Ice-borne archaeological finds call for responsible action

Mountain Protection

Archaeologists say they are relying on climbers and hikers to alert them to any unusual objects they may come across during their alpine walks or mountain expeditions.

Over the past few years, hikers have made sensational discoveries of prehistoric artefacts in or beside melting snow and ice patches.

Archaeologists tell the UIAA that anyone coming across such an object should leave it be and alert the local archaeological service, or authorities, to its location.

“Document the location, get a GPS reading, photograph it and leave it in situ,” says Canadian archaeologist, Gregory Hare. “We have learned in the past that many people have good intentions but a site can be severely impacted if objects are collected improperly.”

Hare works for the government in Canada’s Yukon Territory, where it is against the law to remove an artefact.

In the late 1990s, a biologist found a small remnant of a 4,400-year-old dart used to hunt caribou (reindeer) near Kusawa Lake in southern Yukon. The find set off a search for more evidence of the region’s prehistory at dozens of sites with similar ice patches.
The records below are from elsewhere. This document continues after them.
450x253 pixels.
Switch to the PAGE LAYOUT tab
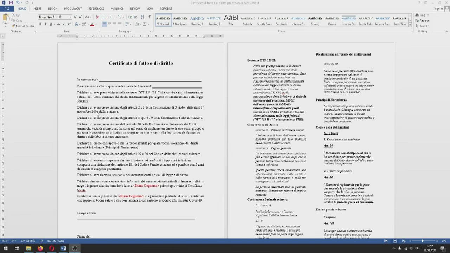pyautogui.click(x=73, y=9)
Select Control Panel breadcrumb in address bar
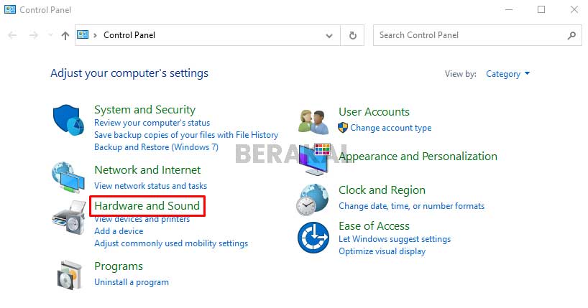This screenshot has width=588, height=308. coord(129,34)
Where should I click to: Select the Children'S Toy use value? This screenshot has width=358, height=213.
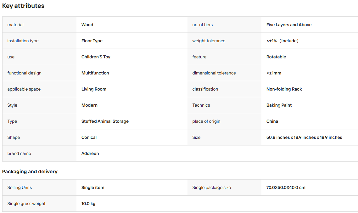tap(96, 57)
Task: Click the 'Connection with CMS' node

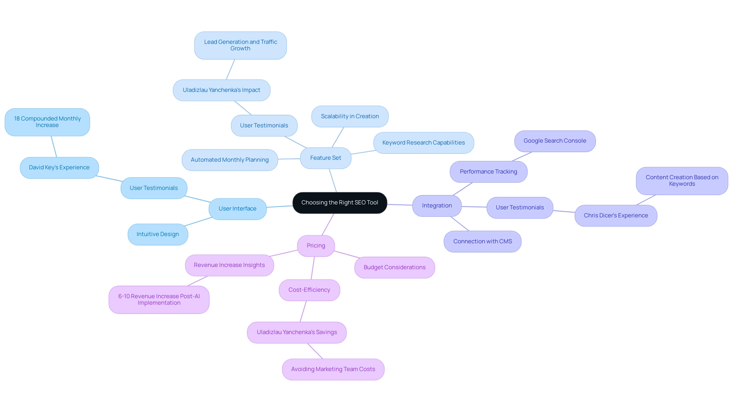Action: pyautogui.click(x=483, y=241)
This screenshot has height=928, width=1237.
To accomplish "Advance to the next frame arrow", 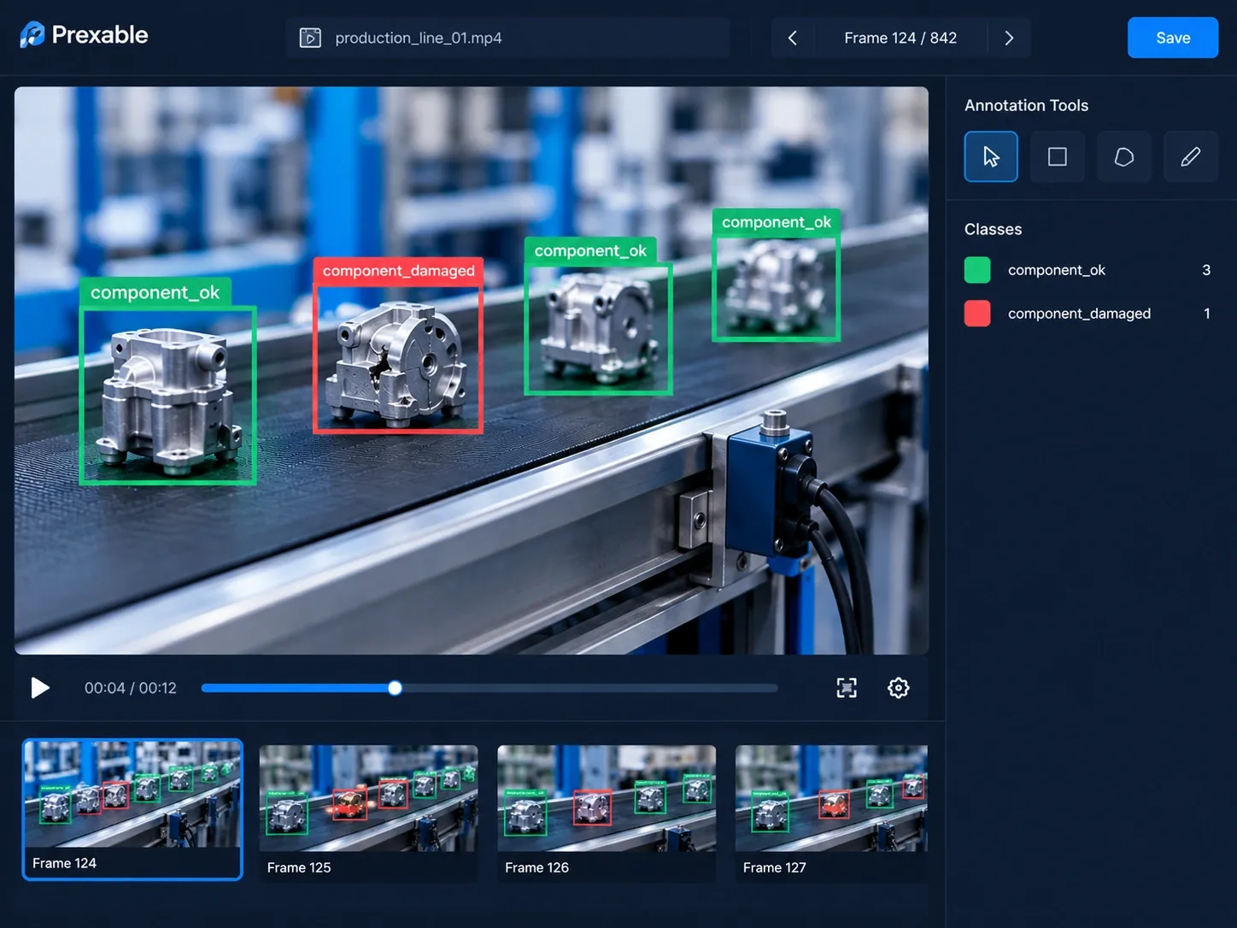I will coord(1009,38).

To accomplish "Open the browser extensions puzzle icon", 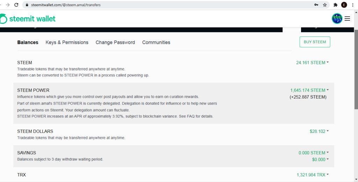I will click(x=335, y=5).
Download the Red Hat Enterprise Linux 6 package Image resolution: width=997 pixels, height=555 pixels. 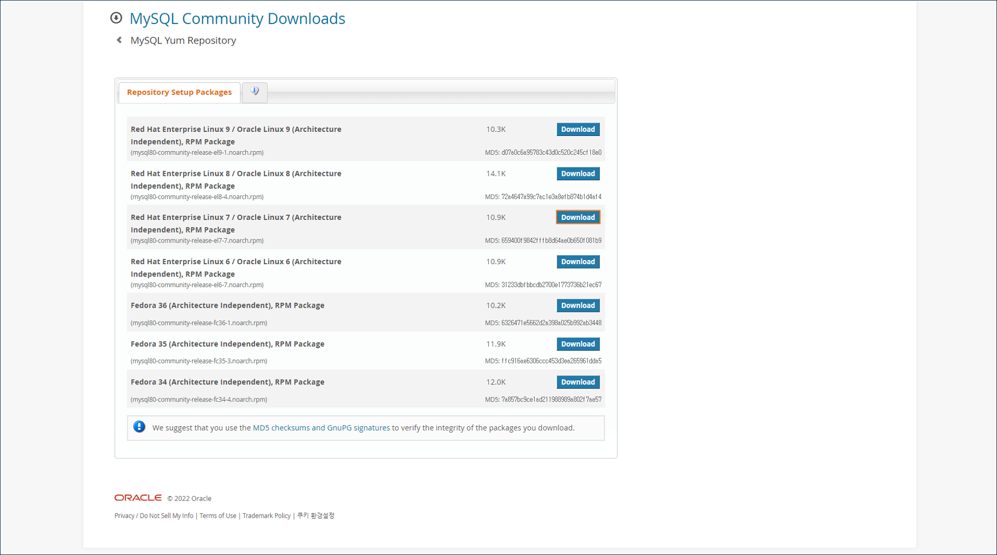coord(578,262)
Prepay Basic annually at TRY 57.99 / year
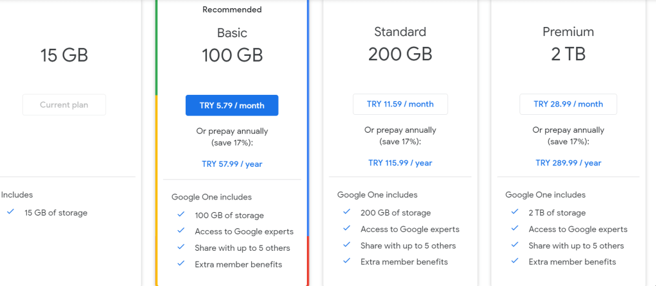 pos(232,164)
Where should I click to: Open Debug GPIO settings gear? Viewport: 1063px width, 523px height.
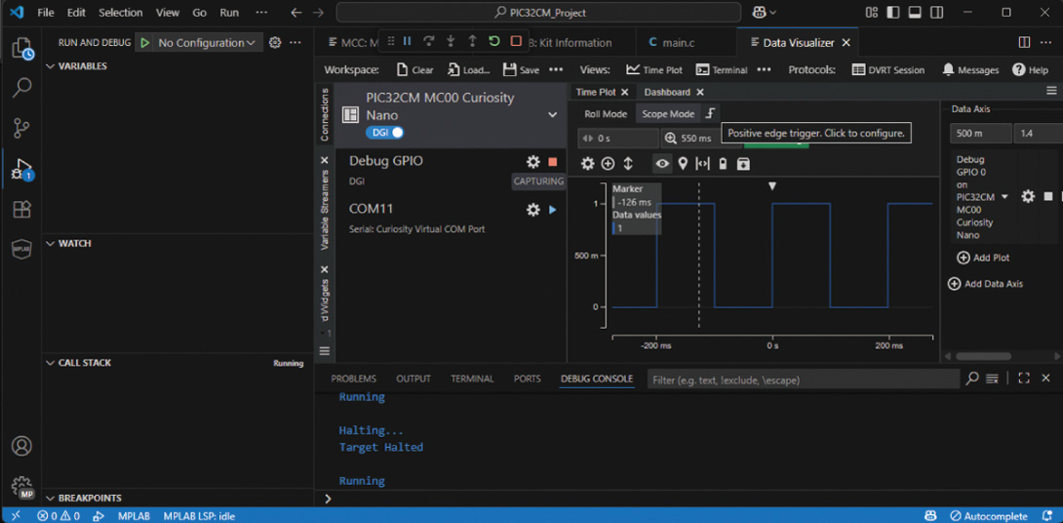tap(532, 162)

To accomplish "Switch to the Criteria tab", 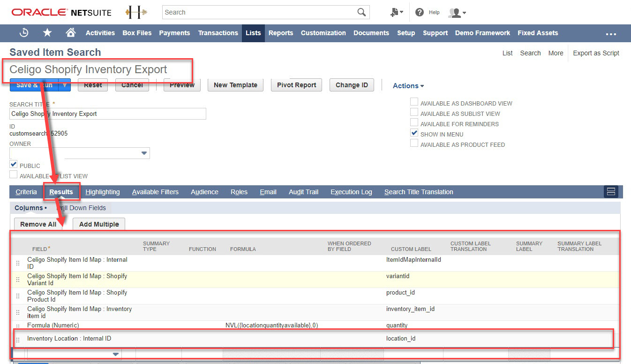I will (x=26, y=192).
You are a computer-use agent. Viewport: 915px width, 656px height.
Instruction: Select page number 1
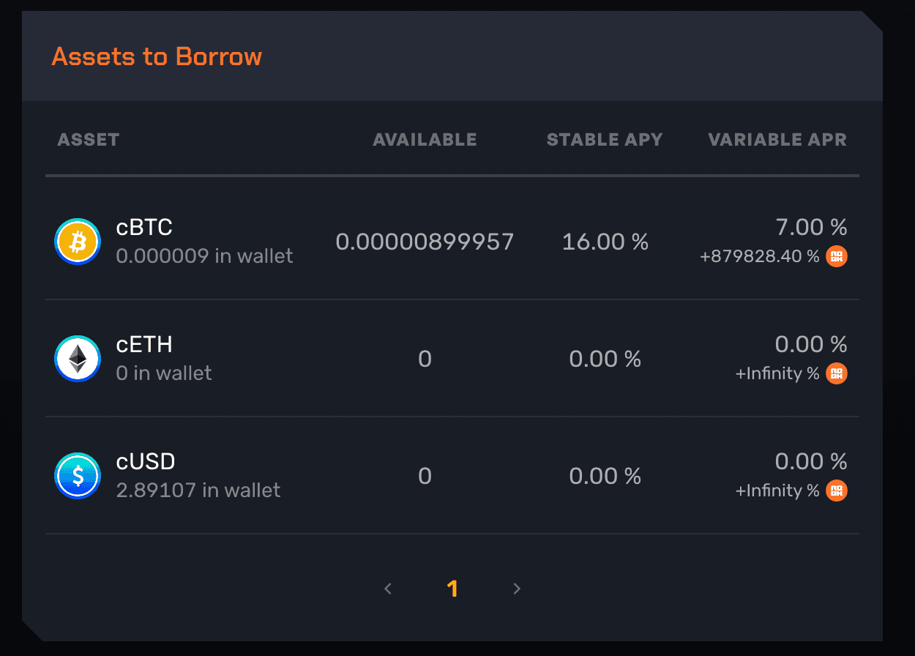coord(453,588)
On August 21 of this year, Swiss archaeologists told an international symposium in Bern that a discovery made by a hiker on the edge of an alpine ice patch in 2003 led to finds that are believed to be the oldest of their kind in Europe (see story – swissinfo).

The woman stumbled upon a long, thin object made of birch bark while crossing the Schnidejoch at 2,756m. She packed the frail artefact into her backpack, and eventually turned it over to the archaeological service. A German hiker found a bow a few days later near the same spot, and took it home as a souvenir.

Fortunately, archaeologists were able to uncover missing fragments of what turned out to be a birch bark carrying case for a bow and arrows, as well as hundreds of other objects, the oldest dating back to 4,500 BC which are providing important clues to life in the Alps in the Neolithic Age.

“If the woman hadn’t taken the object with her we would never have heard of the site,” says Swiss archaeologist, Albert Hafner. “If it’s a metal axe, it’s no problem to pick it up and mark the place so we can find it again. But if the object is very delicate – for example, made of leather – it will suffer from transportation,” he adds. “The best thing to do is to leave it, and if possible cover it over with snow and ice [for preservation].”

According to Hare, only a few archaeological services have begun investigating ice patches like the one in the Yukon or on Switzerland’s Schnidejoch, and they are all in the Alps, Scandinavia and North America.

Ice patches are ideal for preserving objects since they increase or decrease in thickness but do not flow like glaciers, which grind up and destroy artefacts as they move.